MPs and a handful of senators are returning to Ottawa from Calgary after wrapping up a two-day biennial policy convention that just might have added another chapter or two to the saga however.
"Honestly, what most of our MPs are hearing from constituents is that they're sick of the whole story and the issue, they want to see something decisive done in terms of accountability and then to move on," Employment Minister Jason Kenney said in a weekend interview.
"I hope that the Senate makes a decision on that motion as soon as possible and I do hope that we can make some lemonade from the lemon of this whole issue by re-energizing efforts for fundamental Senate reform through democratization."
The government's deputy leader in the Senate predicted the vote to suspend, without pay, Mike Duffy, Pamela Wallin and Patrick Brazeau will come Tuesday. Yonah Martin introduced a time limit on debate last week.
"I think for everybody in the Senate chamber it's been a pretty important issue ... and we're looking forward to just continuing the debates and bringing this to a reasonable end the way that Canadians deserve," said Martin.
But the convention may have raised even more questions than were settled in a story that is already riddled with loose ends.
The party's chief fundraiser, Sen. Irving Gerstein, used a Saturday convention speech to reveal what he knew about discussions to pay back Duffy's contested expenses. Gerstein has been mute since the story broke last May.
What had been a simmering expense scandal turned explosive when it was revealed Harper's former chief of staff, Nigel Wright, personally paid Duffy's $90,000 in ineligible claims — part of an alleged scheme to bury the scandal and limit political damage.

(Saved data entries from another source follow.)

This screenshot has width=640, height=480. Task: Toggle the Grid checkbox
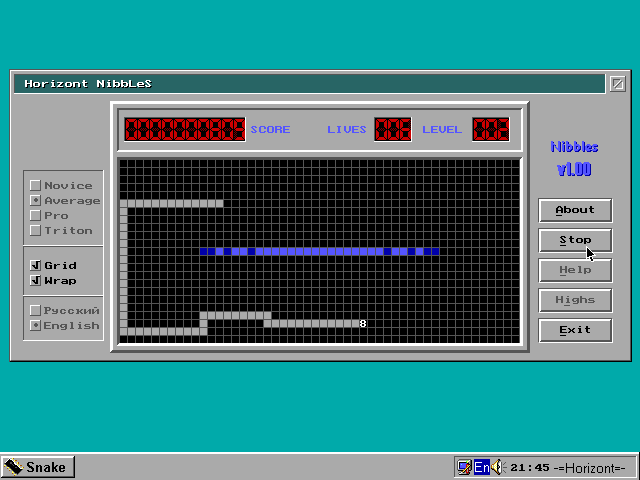(x=36, y=265)
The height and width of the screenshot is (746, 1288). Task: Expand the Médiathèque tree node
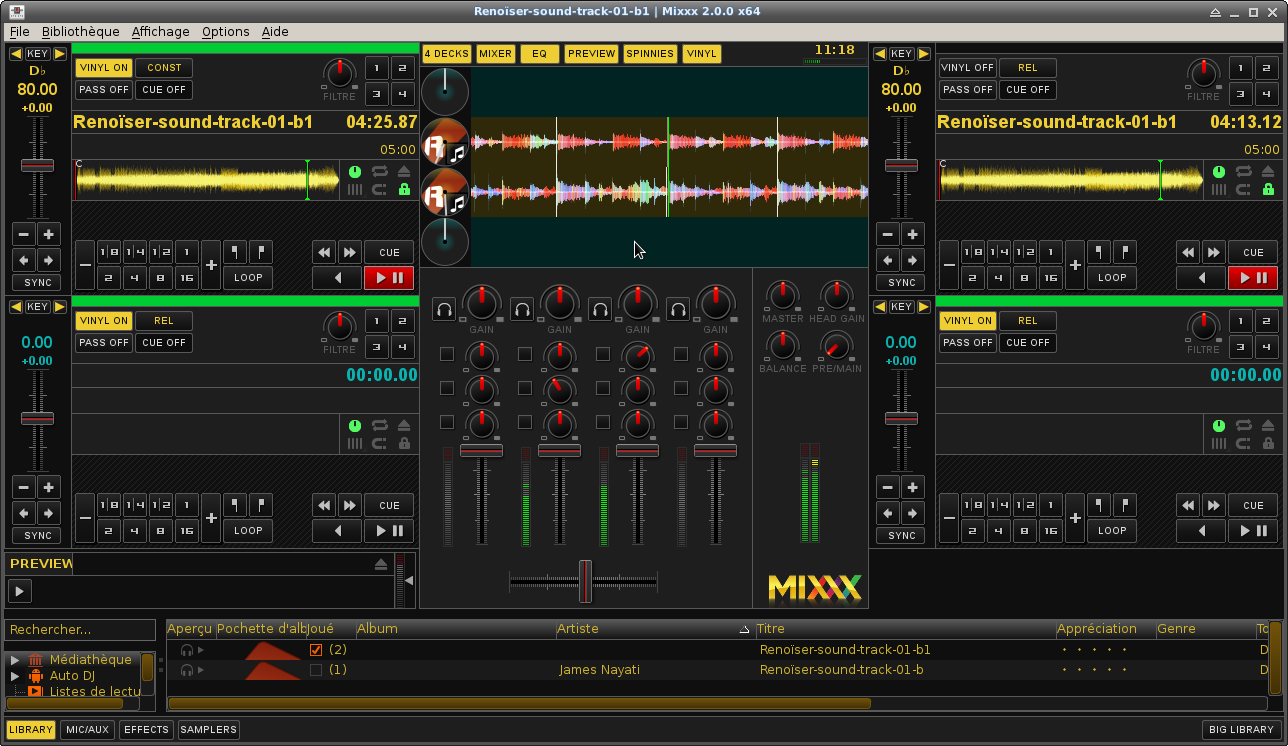point(15,660)
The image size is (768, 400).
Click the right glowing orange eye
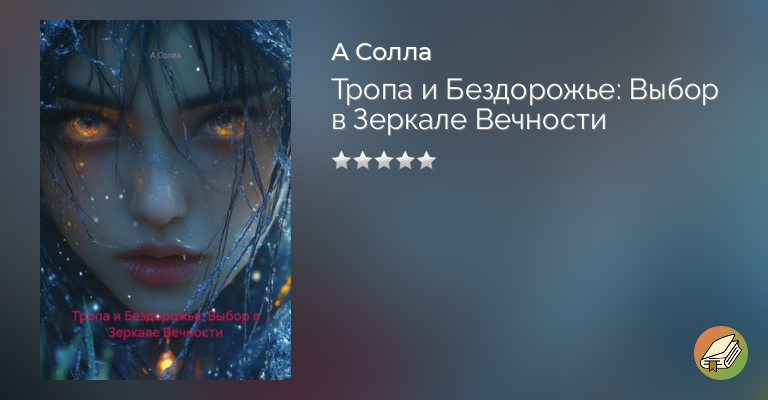(225, 126)
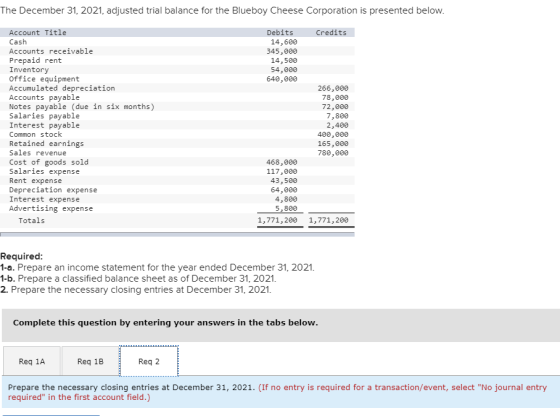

"I made it absolutely clear to Nigel Wright that the Conservative Fund Canada would not pay for Sen. Duffy's disputed expenses and it never did," Gerstein told close to 3,000 conventioneers in Calgary, adding the party did cover $12,000 (plus HST) for Duffy's legal bills.
But that's a different story than was communicated to the RCMP through Wright's lawyers. They said the party was "going to pay" Duffy's expenses when it thought they totalled $32,000, but balked when the pricetag tripled. Wright says he wound up paying out of his own pocket.
The lawyers specifically name Gerstein as one of four people Wright spoke to about his plans.
"Mr. Wright has no comment at this time to this latest characterization of events," Peter Mantas, Wright's lawyer, said in response to the Gerstein speech.
So who to believe: The millionaire, self-proclaimed Conservative "bagman," or the millionaire, former chief of staff to the prime minister?
It's worth noting that both Gerstein and Wright report or reported directly to Harper.
As Tom Flanagan wrote in a 2010 academic paper, the Conservative Fund "has only a handful of members, all of whom are appointed by the leader (Harper)."
The flat structure of the fund, Flanagan wrote in "Something Blue: Conservative Organization in an Era of Permanent Campaign," was a bone of contention at the 2005 party convention as "some saw (it) as giving too much unchecked power to the leader."
At the 2008 party convention, a resolution to have the party's elected national councillors added as members of the fund was defeated.
"The reality is that the leader controls the party through the fund, especially its chairman...," observed Flanagan, a former campaign director for Harper.
Harper's spokesman Jason MacDonald said in an email Sunday that any Gerstein-Wright negotiation over Duffy and party funds never came to his boss's ears.
"The prime minister was not a part of or made aware of any discussions about the repayment of Mr. Duffy's inappropriate expenses," said MacDonald. "Had he been he would not have approved of the scheme."
The Prime Minister's Office has revealed almost no new information about what happened behind the scenes, other than to lay complete blame for the affair on Wright.
Any revelations have come from the RCMP court filings, from media reports and from Duffy's dramatic testimony in the upper chamber. Wright has not spoken out publicly.
The Conservatives hope to use the Calgary convention to redirect public disgust with the affair away from Harper and the party and toward the issue of Senate reform.
"We can't lose sight of that big picture," Kenney told Global TV's West Block on Sunday, noting Canada needs a "democratic and accountable" Senate.
"We need fundamental reform of the Senate as an institution so that these things don't happen," Kenney reiterated on CTV's Question Period.
In the same interview, Kenney all but ruled out holding a national referendum on Senate abolition, calling it a "distraction" and noting the NDP's abolition policy has no path forward "given that there is not unanimity amongst the provinces."
So as the Senate reforms itself — an expression both Harper and Kenney used on the weekend — Canadians can expect more fireworks, likely including another bravura Senate performance by Duffy before any suspension vote this week.
Conservatives are hoping against hope that the public has tired of the he-said, she-said.
"At the end of the day, I don't think your average Canadian taxpayer has hours every day to follow the minutiae in this story," Kenney told CTV on Sunday.